We use DVC with S3 backend and require all model files through .gitignore + signed commits—caught three near-misses already since implementing it last month.

Mar 22

Oh god, we had this exact problem. We now use DVC with S3 backend and git-secrets hooks to catch model files before commit. Saved us twice already.

Mar 22

Are you using any git hooks or pre-commit scanning right now, or starting from zero?

Mar 22

We use DVC with S3 backend, .gitignore checkpoints aggressively, pre-commit hooks that scan for model files. Still sketchy without enforcement though.

Mar 22

Oh god, we had this exact problem six months ago at my company. Except ours was worse — a model checkpoint with training data samples ended up in a Docker image that got pushed to our public ECR. Caught it during a security audit, not code review. That was a rough week.

Here's what we actually did to fix it, step by step:

  • Set up DVC (Data Version Control) with S3 backend. Models live in S3 now, not git. Added a pre-commit hook that scans for .pkl, .pt, .onnx files and blocks them from being committed. Saved us twice already.
  • Switched to using HashiCorp Vault for any credentials/API keys that touch model inference. Our CI/CD pulls secrets at runtime, never stored in the pipeline config.
  • Added a model scanning step in our GitHub Actions workflow using Hugging Face's model scanning tool. It flags if a checkpoint contains unexpected data patterns. It's not perfect, but catches obvious stuff.
  • Implemented artifact signing with sigstore. Every model that reaches prod gets signed. If someone tries to deploy an unsigned artifact, the deployment fails. Non-negotiable.
  • Segmented our S3 buckets by environment and added bucket policies that prevent public access, even if someone explicitly tries to make it public.
  • The junior engineer mistake is honestly a feature of growing teams. We made ours a learning moment, not a firing moment. But you have to have guardrails that catch it before it's a problem. We do now.

    Mar 22

    Yeah, we almost went full catastrophe mode with this exact scenario at my last gig — except we didn't catch it until after someone external cloned the repo. The fun part was explaining that to legal.

    Honestly, the junior engineer wasn't the problem though. We just had zero guardrails. Now I'm militant about it: we use git-secrets with custom patterns to block anything matching model file extensions (.pt, .pth, .ckpt) before they even hit staging. Sounds dumb but it actually works because friction is your friend here.

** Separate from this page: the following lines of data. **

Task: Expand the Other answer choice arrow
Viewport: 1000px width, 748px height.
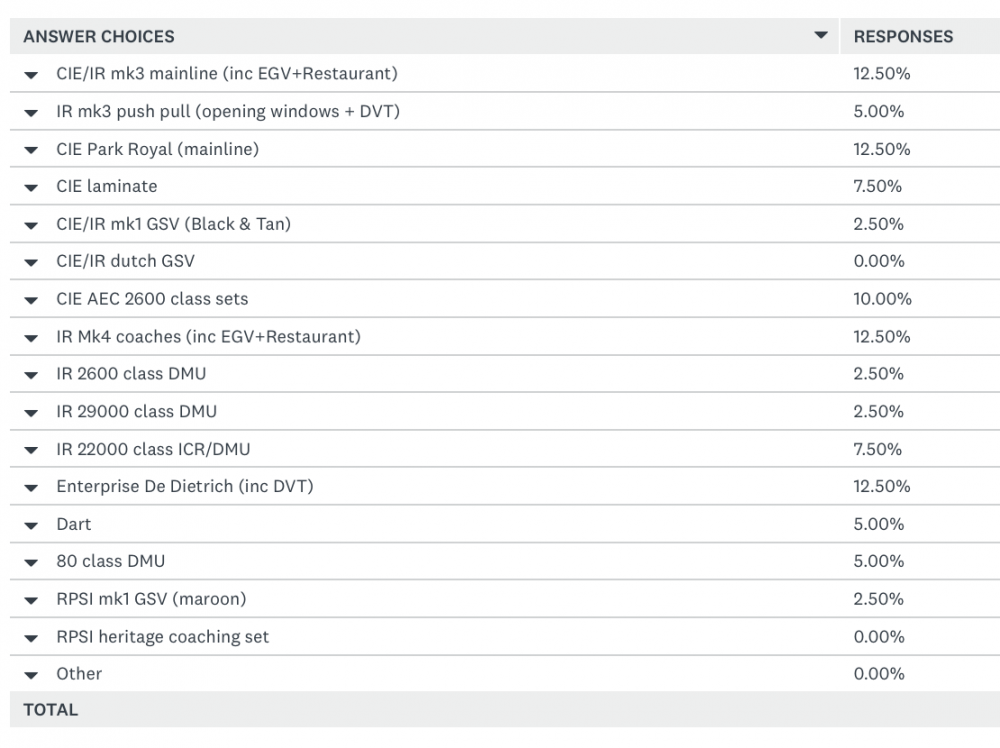Action: (32, 675)
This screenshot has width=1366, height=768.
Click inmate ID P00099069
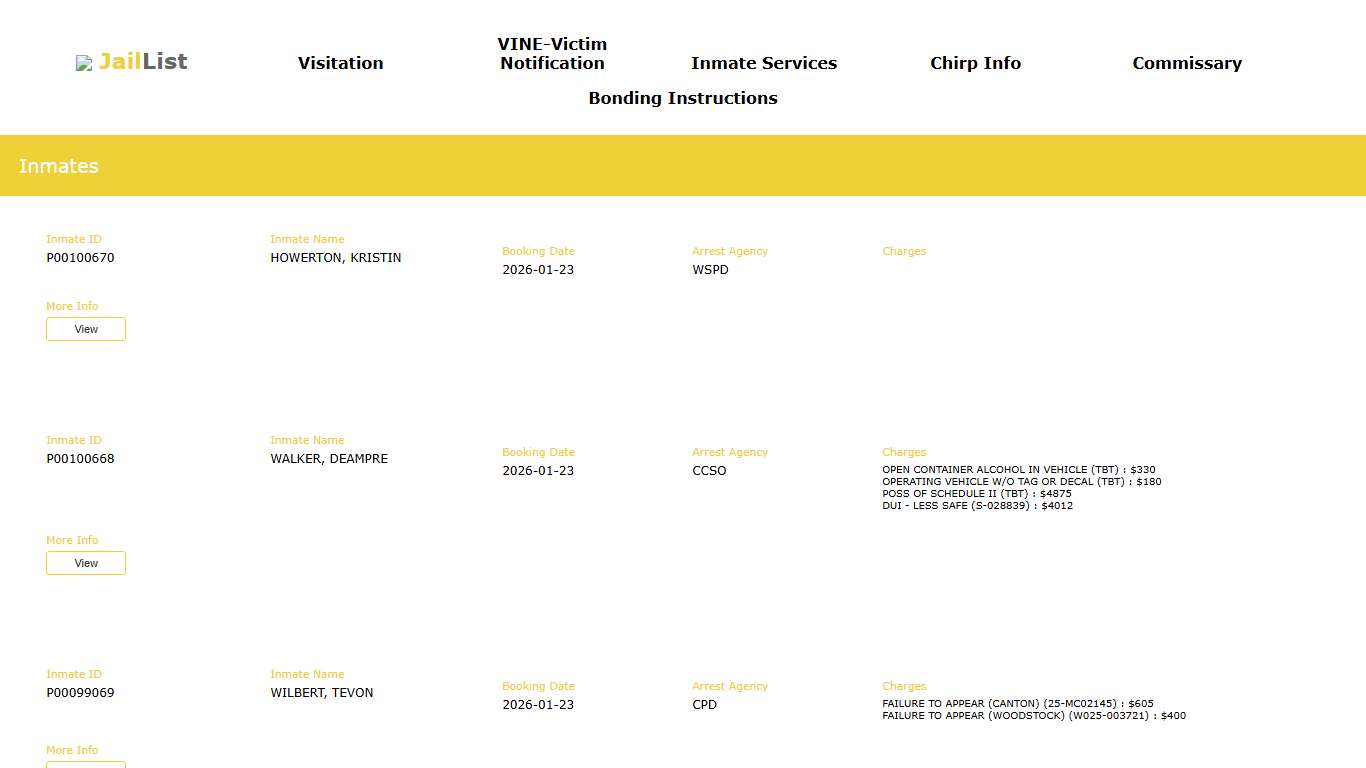[x=80, y=693]
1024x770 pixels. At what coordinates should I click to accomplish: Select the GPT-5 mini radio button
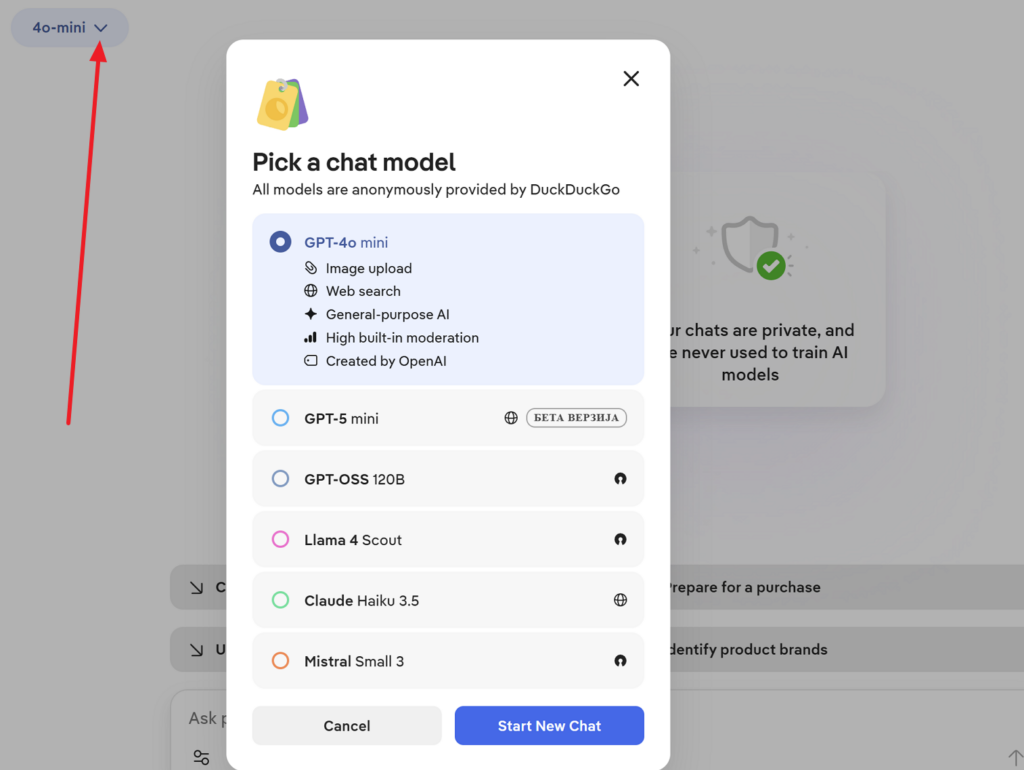281,418
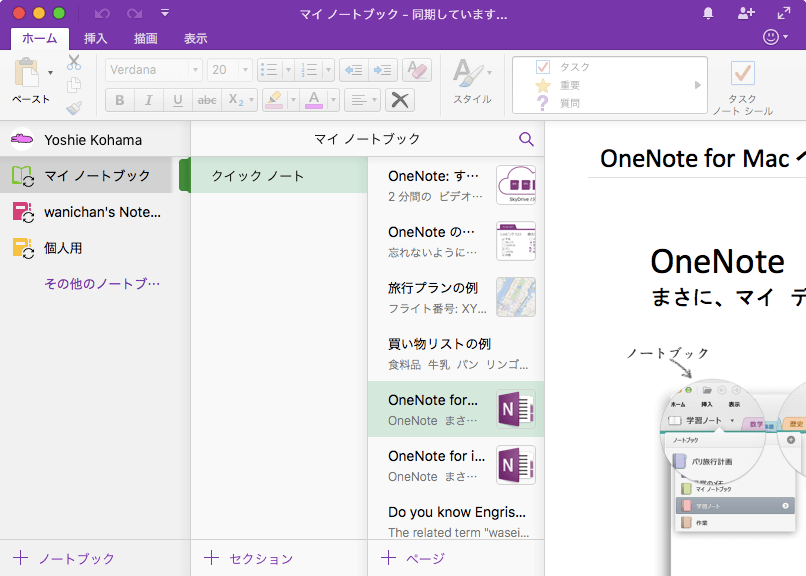Viewport: 806px width, 576px height.
Task: Click the X delete button in ribbon
Action: coord(400,100)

    For the artifacts themselves, we moved everything to S3 with signed URLs and tied access to IAM roles — nobody gets a checkpoint locally unless they can prove they need it for that specific job. Our ML engineer initially hated it because it adds 30 seconds to her training setup, but she hated getting audited by security more.

    The thing nobody tells you: this isn't really about technology. We had the tools. We just had a process where it was easier to commit to git than to ask how not to. Your code review catching it is actually good — means the person exists who cares — but you need the automated thing too because eventually that person has 40 PRs in the queue.

    What's your current artifact storage setup? That's usually where people cut corners.